> [What is required]: From the entries that follow, copy exactly the lines beginning at the line holding "The image size is (1895, 982)." and continuing through the line holding "790x689 pixels.".
Start of Block
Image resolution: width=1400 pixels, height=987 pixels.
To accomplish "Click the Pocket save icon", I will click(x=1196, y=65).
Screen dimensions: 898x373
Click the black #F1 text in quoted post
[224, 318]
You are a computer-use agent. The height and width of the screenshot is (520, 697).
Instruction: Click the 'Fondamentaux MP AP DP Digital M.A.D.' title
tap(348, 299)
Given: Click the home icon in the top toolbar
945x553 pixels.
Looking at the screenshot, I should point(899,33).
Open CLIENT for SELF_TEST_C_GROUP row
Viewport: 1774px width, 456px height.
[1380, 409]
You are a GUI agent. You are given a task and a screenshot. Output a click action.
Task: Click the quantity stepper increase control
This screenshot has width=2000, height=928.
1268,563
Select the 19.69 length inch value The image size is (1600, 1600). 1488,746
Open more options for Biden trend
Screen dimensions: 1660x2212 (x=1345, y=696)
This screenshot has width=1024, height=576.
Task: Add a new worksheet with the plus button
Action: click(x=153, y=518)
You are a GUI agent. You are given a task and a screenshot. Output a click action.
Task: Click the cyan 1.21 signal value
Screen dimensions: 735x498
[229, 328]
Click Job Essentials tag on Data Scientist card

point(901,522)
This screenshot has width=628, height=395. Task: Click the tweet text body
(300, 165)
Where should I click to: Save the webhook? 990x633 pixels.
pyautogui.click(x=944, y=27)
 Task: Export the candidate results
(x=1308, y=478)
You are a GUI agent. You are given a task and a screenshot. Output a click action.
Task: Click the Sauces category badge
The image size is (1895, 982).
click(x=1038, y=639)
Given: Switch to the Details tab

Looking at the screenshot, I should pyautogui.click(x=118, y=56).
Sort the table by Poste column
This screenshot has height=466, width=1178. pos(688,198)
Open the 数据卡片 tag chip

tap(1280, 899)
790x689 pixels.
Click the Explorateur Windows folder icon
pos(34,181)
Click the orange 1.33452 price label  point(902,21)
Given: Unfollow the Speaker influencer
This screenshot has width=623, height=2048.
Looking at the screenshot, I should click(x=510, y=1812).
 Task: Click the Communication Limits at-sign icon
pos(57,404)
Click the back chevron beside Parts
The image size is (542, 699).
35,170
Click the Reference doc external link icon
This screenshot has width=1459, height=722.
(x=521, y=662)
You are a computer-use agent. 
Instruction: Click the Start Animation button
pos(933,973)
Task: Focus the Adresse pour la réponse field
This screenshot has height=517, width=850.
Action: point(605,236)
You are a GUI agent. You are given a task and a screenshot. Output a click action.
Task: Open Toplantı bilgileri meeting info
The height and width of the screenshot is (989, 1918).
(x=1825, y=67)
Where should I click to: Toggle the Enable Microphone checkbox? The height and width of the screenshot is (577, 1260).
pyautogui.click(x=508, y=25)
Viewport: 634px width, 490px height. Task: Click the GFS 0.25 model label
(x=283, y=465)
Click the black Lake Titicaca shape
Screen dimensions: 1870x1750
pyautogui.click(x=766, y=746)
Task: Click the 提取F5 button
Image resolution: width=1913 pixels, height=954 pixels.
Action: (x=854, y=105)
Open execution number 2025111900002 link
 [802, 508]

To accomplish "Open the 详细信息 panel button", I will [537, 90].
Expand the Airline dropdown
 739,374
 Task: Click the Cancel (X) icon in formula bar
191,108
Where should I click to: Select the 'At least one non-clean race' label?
End of Block
> [Output of the task]:
The image size is (1895, 982).
click(x=1038, y=639)
Given: Switch to the Details tab

Looking at the screenshot, I should pyautogui.click(x=118, y=56).
Sort the table by Poste column
This screenshot has height=466, width=1178. pos(688,198)
Open the 数据卡片 tag chip

tap(1280, 899)
790x689 pixels.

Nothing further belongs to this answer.